As Christ came to save even the lowest of the low, this gift represents the ones who would receive his word and accept his grace. Being a milkmaid was about the worst job one could have in England during this period; this code conveyed that Jesus cared as much about servants as he did those of royal blood. The eight who were blessed included the poor in spirit, those who mourn, the meek, those who hunger and thirst for righteousness, the merciful, the pure in heart, the peacemakers, and those who are persecuted for righteousness’ sake.
On the ninth day of Christmas, my true love gave to me... nine ladies dancing.
These nine dancers were really the gifts known as the fruit of the Spirit.
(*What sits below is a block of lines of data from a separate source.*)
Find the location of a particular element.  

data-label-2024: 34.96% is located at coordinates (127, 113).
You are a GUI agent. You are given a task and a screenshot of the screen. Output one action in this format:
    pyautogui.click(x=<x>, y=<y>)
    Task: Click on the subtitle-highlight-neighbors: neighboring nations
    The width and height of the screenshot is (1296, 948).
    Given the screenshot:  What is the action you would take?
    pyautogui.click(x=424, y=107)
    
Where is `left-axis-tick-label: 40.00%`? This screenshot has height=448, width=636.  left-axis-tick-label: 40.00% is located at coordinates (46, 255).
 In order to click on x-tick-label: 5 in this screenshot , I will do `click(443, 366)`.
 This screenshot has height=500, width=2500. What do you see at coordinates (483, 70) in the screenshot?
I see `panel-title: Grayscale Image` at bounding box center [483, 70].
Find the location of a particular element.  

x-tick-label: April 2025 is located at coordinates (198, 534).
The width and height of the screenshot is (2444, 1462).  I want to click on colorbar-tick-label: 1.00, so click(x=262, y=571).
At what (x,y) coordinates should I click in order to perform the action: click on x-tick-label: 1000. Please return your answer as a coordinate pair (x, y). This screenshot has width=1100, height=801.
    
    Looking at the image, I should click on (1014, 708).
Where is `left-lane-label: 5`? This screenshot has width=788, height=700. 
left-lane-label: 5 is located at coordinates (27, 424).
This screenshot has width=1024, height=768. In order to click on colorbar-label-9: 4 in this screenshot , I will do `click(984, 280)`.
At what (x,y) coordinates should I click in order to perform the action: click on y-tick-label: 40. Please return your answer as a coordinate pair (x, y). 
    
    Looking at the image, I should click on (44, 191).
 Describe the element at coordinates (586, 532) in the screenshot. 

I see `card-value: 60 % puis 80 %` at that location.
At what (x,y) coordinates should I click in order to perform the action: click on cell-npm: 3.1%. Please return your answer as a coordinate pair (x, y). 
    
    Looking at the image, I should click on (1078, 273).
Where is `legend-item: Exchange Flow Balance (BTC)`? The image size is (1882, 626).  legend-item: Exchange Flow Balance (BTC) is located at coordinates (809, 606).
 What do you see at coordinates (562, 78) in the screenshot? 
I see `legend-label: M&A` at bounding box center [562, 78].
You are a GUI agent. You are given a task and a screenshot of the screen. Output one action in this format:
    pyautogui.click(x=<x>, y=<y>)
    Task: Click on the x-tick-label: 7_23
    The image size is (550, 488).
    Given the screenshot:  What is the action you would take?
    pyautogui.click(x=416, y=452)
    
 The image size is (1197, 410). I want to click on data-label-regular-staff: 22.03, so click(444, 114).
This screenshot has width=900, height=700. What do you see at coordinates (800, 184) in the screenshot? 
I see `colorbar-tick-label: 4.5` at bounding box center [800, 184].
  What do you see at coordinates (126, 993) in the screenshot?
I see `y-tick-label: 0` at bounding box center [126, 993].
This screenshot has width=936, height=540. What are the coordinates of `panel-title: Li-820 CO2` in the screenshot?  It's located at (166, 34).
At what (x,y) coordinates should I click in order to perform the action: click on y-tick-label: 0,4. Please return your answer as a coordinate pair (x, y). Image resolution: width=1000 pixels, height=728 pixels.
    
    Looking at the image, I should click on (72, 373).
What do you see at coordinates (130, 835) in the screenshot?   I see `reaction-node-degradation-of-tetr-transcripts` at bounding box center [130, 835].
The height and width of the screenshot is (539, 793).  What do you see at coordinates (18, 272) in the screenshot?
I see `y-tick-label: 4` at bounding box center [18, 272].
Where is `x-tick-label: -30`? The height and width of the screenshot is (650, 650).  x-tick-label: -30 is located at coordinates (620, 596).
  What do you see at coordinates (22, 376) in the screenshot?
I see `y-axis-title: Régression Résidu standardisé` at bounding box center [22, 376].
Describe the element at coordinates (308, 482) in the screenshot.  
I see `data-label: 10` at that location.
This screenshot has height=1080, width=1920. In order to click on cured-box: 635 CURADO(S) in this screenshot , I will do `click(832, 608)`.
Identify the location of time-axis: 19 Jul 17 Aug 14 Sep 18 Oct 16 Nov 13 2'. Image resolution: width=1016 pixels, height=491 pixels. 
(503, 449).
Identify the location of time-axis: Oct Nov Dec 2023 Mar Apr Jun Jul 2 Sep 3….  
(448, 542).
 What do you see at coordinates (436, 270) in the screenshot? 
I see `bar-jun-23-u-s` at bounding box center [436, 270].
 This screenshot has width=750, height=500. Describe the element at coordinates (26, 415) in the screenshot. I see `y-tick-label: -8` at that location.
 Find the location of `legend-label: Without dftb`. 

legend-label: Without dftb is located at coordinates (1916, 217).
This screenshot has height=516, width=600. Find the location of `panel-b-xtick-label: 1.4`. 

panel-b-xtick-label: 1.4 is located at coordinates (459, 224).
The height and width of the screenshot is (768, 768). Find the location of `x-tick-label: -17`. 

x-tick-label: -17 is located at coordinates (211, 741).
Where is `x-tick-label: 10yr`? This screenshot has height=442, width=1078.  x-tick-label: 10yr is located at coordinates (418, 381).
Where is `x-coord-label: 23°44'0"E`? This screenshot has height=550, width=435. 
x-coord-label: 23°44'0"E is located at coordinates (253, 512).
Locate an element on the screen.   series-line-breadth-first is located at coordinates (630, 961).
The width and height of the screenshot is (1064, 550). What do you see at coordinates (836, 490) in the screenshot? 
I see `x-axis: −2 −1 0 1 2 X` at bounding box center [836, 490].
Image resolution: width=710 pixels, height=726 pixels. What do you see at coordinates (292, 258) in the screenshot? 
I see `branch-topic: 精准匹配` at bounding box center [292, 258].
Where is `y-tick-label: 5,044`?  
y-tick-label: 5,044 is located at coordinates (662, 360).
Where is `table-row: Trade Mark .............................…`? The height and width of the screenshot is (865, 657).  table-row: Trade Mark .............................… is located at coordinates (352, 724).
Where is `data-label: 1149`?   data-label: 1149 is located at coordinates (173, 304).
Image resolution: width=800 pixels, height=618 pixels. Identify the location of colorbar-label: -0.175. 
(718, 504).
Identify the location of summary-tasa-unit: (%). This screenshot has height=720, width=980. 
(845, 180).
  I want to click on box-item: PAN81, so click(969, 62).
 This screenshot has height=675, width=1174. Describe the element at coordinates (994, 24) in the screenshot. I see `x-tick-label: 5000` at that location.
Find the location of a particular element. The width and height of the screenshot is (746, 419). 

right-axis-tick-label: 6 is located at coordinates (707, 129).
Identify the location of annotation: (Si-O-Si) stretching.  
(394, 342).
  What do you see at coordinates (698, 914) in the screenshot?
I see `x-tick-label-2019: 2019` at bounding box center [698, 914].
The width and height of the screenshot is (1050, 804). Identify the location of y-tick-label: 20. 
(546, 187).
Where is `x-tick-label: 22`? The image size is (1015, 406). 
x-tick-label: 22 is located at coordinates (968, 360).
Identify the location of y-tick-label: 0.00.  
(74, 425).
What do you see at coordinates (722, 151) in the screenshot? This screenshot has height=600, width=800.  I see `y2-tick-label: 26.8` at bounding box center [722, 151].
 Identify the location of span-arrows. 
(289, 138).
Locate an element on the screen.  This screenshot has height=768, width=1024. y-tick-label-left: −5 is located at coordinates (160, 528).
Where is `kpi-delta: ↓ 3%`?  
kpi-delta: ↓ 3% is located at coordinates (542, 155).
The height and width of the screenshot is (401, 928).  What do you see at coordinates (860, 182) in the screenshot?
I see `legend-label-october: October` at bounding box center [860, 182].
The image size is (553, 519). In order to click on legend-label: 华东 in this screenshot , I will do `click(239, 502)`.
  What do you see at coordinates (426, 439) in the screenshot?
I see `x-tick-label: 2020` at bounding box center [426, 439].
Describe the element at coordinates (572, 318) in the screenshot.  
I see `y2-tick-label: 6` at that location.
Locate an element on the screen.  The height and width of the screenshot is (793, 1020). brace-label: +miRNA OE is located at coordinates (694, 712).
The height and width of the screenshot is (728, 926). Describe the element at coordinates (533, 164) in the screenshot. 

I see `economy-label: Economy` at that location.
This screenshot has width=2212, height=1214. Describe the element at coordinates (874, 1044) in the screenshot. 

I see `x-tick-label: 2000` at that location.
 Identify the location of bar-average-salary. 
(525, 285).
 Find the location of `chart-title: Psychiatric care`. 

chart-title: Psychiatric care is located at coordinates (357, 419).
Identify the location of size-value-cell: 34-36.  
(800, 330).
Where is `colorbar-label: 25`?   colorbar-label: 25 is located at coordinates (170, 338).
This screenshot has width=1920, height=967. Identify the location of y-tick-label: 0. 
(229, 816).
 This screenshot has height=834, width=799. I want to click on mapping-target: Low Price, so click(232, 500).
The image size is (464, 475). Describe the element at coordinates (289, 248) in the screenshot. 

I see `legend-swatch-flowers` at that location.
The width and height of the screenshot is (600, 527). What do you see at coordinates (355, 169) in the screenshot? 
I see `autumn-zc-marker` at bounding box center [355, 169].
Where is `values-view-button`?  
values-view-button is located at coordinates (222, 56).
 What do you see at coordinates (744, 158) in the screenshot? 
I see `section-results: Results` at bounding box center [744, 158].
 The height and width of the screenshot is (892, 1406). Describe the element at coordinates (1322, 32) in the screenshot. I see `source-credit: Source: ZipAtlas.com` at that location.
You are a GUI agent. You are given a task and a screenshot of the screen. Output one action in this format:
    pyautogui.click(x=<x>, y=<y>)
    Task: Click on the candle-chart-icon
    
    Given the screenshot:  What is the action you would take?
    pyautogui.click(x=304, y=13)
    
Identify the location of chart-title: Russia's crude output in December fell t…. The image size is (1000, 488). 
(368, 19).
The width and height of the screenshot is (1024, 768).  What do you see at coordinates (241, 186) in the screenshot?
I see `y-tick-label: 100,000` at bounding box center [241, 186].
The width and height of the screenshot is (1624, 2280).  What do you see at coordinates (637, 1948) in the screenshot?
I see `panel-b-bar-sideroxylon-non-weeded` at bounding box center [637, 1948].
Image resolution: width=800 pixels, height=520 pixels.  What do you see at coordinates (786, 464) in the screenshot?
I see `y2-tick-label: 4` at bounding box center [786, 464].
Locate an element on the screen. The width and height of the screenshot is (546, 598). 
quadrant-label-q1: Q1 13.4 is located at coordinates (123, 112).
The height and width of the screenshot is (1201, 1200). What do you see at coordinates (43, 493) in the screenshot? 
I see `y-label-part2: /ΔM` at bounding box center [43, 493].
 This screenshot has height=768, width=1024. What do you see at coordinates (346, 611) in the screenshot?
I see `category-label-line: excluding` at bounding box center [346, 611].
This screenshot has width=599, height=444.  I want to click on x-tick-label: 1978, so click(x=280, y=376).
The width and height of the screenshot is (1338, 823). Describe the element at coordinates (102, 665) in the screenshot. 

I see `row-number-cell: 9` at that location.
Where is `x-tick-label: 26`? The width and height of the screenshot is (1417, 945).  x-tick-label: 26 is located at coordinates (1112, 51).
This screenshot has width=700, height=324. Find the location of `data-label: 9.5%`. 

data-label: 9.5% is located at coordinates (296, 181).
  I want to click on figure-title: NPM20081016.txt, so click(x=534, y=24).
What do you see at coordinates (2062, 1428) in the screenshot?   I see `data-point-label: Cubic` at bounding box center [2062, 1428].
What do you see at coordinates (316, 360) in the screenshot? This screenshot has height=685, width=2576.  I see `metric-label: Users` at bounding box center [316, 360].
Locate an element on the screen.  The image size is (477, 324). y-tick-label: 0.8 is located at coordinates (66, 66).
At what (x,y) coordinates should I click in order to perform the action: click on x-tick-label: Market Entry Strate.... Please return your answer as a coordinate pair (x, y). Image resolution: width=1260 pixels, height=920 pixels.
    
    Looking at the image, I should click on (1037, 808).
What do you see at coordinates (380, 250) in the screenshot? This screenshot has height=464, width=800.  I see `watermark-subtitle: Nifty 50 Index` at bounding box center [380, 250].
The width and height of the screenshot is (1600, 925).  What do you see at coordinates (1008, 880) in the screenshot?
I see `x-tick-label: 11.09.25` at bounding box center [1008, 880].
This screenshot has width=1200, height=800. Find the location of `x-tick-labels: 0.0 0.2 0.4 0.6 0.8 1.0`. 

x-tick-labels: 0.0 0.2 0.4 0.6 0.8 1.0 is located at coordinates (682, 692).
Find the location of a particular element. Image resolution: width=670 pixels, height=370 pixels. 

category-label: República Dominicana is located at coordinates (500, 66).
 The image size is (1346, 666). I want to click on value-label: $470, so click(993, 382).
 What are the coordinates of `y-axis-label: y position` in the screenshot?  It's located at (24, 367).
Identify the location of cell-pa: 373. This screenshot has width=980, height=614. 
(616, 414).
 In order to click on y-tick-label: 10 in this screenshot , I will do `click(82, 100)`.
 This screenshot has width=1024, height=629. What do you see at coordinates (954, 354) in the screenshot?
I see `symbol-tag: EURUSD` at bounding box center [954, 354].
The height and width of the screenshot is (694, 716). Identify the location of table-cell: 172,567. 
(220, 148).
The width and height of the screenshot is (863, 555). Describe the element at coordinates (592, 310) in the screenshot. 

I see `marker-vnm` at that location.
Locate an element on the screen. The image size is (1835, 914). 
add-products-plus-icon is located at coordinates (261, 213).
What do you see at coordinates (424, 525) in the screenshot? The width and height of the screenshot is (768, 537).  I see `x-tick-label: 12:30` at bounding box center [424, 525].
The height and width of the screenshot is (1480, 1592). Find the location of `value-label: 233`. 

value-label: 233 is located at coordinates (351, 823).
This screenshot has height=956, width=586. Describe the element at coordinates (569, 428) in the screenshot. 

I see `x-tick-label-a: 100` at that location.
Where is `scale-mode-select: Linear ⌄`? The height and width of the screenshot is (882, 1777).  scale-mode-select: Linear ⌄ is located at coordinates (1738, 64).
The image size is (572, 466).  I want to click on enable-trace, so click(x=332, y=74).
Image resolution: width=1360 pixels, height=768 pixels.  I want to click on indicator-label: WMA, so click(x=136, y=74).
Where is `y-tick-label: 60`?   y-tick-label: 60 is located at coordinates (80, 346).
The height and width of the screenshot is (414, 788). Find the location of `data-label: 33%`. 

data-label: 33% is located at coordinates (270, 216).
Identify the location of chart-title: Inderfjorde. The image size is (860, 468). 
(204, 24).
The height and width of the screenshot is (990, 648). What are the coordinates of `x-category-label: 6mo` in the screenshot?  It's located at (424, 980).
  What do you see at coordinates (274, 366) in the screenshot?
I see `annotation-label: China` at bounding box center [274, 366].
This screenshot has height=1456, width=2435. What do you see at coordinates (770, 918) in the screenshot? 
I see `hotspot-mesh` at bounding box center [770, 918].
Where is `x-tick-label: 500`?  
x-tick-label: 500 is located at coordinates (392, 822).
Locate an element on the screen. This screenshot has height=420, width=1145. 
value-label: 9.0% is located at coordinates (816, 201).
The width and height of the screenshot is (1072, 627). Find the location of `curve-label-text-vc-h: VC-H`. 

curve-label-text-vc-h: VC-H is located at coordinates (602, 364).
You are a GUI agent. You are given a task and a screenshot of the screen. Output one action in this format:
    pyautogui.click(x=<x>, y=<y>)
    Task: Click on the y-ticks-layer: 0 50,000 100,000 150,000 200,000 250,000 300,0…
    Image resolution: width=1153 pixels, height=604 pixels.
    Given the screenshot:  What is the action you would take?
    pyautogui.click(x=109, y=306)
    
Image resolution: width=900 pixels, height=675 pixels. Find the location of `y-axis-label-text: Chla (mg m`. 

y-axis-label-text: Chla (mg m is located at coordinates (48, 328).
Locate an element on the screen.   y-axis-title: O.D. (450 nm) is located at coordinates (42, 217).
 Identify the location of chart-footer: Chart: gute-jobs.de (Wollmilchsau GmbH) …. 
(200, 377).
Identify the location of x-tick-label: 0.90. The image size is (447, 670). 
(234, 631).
The fruits are love, joy, peace, patience, kindness, generosity, faithfulness, gentleness, and self-control.
On the tenth day of Christmas my true love gave to me... ten lords a-leaping.
This is probably the easiest gift to understand. As lords were judges and in charge of the law, this code for the Ten Commandments was fairly straightforward to Catholics.
On the eleventh day of Christmas, my true love gave to me... eleven pipers piping.
This is almost a trick question, as most think of the disciples in terms of a dozen. But when Judas betrayed Jesus and committed suicide, there were only eleven men who carried out the gospel message.
On the twelfth day of Christmas, my true love gave to me... twelve drummers drumming.
The final gift is tied directly to the Catholic Church. The drummers are the twelve points of doctrine in the Apostles’ Creed: “I believe in God, the Father almighty, creator of heaven and earth. I believe in Jesus Christ, his only Son, our Lord. He was conceived by the power of the Holy Spirit and born of the Virgin Mary. He suffered under Pontius Pilate, was crucified, died, and was buried. He descended into hell. On the third day he rose again. He ascended into heaven and is seated at the right hand of the Father. He will come again to judge the living and the dead. I believe in the Holy Spirit, the holy catholic Church, the communion of saints, the forgiveness of sins, the resurrection of the body, and life everlasting.”
Peace on earth, good will towards all!